_PROBLEM DETAILS:_ In the material below, find every line with "containing" and pull it out.

_EXCERPTED RECORDS:_
= Beginning of Section =

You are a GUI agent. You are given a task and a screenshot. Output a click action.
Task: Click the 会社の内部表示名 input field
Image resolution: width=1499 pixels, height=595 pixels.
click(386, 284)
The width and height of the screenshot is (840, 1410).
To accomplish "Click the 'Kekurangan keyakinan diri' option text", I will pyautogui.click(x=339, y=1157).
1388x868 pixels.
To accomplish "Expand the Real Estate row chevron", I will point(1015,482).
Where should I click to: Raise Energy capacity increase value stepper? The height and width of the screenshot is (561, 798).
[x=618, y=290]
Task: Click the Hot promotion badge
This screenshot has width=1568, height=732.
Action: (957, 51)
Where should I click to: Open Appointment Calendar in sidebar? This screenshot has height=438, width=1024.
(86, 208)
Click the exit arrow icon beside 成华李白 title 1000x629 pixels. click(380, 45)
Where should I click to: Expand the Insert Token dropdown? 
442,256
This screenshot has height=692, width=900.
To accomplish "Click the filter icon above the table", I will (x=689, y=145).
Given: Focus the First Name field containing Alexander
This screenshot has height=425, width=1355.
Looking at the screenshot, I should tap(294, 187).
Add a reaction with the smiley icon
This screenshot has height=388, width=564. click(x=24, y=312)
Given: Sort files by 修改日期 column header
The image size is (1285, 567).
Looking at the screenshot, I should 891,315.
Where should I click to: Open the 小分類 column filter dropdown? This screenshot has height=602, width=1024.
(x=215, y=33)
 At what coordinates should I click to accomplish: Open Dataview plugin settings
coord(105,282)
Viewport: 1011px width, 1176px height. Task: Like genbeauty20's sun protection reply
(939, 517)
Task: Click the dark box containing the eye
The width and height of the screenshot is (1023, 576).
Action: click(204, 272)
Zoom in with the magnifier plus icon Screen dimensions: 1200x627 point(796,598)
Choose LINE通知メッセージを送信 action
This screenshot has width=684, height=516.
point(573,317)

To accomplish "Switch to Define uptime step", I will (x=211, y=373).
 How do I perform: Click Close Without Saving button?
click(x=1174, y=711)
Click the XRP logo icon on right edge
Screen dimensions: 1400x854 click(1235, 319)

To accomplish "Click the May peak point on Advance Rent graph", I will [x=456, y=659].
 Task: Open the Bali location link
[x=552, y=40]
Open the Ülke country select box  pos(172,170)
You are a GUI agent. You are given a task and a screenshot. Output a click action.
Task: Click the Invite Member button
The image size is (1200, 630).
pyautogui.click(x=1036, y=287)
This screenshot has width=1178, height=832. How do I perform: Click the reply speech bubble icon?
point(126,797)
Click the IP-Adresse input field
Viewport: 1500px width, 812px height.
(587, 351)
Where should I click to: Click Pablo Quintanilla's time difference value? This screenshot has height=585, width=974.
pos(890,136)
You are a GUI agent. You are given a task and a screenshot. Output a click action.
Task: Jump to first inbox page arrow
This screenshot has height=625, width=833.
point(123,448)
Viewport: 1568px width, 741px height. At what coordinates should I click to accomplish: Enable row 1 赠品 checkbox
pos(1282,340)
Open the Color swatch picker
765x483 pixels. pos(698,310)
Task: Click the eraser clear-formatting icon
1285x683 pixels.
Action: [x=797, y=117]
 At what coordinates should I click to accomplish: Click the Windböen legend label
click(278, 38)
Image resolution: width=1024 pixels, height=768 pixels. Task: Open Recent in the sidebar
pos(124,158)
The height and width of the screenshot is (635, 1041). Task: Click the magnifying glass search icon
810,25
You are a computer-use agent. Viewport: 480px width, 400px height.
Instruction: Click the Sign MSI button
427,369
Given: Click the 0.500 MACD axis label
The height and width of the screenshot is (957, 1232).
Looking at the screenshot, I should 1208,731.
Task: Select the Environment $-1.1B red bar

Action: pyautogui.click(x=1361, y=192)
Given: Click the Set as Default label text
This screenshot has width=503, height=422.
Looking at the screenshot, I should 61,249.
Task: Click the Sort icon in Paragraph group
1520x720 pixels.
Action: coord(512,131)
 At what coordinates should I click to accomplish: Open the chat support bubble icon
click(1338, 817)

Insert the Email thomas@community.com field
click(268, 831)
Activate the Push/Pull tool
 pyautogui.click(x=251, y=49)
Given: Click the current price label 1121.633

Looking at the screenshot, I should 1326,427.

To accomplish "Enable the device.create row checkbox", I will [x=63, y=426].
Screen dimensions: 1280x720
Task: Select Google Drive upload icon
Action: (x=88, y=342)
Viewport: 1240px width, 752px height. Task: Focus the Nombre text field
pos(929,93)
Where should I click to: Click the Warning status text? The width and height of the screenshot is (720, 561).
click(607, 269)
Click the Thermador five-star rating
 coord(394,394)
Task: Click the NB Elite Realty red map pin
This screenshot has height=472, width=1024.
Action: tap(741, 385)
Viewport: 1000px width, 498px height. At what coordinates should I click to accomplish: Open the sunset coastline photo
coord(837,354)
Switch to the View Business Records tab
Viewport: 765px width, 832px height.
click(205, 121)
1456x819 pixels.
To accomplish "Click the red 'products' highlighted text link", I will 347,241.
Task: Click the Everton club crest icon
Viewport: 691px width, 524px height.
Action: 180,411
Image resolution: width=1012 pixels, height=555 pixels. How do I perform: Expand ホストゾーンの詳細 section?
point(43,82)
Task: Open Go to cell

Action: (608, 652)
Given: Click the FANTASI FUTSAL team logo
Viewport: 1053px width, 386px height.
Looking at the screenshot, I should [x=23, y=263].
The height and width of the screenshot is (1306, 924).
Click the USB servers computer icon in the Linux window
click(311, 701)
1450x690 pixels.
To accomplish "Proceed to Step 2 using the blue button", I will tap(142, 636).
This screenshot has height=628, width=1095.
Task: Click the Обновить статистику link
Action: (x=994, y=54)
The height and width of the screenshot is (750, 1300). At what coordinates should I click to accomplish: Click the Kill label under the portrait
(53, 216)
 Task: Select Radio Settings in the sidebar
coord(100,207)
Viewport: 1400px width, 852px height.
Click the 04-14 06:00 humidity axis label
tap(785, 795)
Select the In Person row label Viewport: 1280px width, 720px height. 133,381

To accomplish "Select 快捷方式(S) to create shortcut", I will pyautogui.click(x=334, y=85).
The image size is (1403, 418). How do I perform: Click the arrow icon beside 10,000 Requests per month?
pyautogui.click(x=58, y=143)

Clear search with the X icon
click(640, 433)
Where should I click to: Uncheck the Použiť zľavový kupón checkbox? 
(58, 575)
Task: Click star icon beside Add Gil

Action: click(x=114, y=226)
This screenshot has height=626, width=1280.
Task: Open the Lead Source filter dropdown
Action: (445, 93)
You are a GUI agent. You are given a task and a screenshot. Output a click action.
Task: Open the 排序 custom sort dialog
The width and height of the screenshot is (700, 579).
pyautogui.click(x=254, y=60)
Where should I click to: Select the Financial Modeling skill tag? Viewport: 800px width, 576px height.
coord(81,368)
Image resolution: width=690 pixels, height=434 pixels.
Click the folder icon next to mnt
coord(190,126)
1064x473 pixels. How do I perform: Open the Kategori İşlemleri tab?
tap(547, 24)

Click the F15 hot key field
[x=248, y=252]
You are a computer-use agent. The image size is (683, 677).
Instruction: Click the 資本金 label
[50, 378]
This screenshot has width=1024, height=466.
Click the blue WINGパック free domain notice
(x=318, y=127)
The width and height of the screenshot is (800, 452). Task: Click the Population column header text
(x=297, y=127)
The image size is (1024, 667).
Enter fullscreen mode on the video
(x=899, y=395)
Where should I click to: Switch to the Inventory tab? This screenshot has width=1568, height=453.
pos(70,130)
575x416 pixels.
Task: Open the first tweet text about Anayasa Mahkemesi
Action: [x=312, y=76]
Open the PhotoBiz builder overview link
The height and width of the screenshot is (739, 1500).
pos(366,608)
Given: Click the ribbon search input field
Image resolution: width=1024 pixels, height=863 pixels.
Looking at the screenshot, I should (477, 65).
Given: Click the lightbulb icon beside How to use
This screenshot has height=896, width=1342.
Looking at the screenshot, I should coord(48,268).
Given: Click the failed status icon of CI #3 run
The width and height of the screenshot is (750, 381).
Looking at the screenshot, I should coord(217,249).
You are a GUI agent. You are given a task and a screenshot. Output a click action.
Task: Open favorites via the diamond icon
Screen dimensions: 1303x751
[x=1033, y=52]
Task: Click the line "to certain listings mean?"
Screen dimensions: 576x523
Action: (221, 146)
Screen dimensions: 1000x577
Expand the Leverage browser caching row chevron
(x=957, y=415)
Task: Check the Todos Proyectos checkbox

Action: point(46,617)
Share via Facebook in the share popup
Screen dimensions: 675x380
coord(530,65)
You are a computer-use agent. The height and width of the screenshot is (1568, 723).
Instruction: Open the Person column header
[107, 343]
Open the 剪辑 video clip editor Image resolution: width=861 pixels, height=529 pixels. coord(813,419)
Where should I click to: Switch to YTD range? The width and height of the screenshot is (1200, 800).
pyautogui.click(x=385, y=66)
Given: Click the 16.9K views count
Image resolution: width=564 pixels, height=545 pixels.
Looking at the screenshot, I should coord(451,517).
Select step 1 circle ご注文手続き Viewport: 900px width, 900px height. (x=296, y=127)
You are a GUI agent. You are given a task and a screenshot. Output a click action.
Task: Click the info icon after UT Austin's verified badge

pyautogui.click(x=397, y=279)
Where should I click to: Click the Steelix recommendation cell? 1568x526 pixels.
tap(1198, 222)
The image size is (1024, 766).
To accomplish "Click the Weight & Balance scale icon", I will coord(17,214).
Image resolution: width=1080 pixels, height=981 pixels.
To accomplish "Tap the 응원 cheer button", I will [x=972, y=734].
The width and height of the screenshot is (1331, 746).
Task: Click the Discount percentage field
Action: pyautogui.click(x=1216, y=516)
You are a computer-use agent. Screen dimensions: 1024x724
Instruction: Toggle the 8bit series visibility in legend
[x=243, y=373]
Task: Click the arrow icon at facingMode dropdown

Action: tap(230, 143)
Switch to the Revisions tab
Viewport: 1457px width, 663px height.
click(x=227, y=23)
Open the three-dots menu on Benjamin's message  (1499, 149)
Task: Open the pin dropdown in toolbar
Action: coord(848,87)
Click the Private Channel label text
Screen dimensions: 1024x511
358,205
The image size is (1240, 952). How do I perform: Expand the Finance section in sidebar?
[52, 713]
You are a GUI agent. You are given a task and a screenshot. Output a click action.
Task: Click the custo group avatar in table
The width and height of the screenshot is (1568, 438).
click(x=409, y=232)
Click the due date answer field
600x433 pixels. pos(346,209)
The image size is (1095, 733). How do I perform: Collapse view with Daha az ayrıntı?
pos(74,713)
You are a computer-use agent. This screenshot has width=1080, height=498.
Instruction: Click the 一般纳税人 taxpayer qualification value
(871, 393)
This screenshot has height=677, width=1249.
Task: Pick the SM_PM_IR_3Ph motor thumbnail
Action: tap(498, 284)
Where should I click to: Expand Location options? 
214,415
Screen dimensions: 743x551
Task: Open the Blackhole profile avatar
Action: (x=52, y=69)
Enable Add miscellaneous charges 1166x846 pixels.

= End of Section =

_ANSWER TO THE PROBLEM:_
Given: Focus the First Name field containing Alexander
Task: Click the dark box containing the eye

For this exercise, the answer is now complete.